→ PROBLEM TO WORK ON
Your task is to copy the stretch of lines in the records below that begins with the line containing "Open the home icon in sidebar" and ends with the line containing "Select URL as", exactly as written, with nothing added.

Collected data
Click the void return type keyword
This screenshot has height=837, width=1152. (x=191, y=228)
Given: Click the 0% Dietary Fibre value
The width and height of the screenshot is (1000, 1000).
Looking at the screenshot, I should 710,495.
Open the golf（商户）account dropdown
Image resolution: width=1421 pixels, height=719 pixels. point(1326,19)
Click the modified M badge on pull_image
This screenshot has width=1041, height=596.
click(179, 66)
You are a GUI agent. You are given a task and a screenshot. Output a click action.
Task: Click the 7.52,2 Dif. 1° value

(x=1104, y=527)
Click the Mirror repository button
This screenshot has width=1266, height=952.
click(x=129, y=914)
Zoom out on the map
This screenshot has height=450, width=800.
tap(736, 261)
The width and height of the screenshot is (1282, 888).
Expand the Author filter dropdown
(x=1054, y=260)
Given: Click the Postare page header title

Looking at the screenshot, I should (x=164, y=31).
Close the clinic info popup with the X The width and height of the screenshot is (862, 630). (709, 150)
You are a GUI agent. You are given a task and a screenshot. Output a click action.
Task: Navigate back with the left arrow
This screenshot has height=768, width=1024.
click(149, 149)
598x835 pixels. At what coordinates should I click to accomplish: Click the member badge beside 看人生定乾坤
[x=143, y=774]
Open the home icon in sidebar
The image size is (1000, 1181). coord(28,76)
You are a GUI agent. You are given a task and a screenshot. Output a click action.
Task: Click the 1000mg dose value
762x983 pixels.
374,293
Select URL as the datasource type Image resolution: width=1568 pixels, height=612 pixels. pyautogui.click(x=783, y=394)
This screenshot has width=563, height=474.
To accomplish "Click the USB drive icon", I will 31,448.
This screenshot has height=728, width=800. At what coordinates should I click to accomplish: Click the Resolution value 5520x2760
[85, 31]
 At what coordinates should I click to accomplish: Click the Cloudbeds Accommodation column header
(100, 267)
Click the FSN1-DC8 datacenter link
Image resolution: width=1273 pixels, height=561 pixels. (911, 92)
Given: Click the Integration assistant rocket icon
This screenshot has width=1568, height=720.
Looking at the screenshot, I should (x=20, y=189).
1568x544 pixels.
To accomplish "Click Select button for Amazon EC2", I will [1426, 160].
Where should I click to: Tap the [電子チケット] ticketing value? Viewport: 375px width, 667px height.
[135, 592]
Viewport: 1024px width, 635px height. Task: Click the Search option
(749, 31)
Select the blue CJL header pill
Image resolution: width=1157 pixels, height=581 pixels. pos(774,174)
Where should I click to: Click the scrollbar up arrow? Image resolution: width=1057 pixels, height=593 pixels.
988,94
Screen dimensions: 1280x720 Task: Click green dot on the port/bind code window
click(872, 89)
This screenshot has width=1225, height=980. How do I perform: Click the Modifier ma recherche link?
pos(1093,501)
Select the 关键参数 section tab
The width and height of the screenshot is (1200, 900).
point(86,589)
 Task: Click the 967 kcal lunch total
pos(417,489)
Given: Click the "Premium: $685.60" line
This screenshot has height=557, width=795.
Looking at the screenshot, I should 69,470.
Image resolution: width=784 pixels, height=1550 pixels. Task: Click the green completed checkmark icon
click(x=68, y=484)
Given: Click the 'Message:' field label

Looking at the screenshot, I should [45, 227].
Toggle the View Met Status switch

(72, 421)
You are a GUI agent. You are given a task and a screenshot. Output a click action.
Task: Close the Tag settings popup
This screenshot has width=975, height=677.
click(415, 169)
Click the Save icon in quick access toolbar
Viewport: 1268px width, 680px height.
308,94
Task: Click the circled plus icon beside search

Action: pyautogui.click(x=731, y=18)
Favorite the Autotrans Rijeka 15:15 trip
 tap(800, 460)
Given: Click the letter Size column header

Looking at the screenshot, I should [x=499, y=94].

→ OUTPUT BELOW
Open the home icon in sidebar
The image size is (1000, 1181). coord(28,76)
You are a GUI agent. You are given a task and a screenshot. Output a click action.
Task: Click the 1000mg dose value
762x983 pixels.
374,293
Select URL as the datasource type Image resolution: width=1568 pixels, height=612 pixels. pyautogui.click(x=783, y=394)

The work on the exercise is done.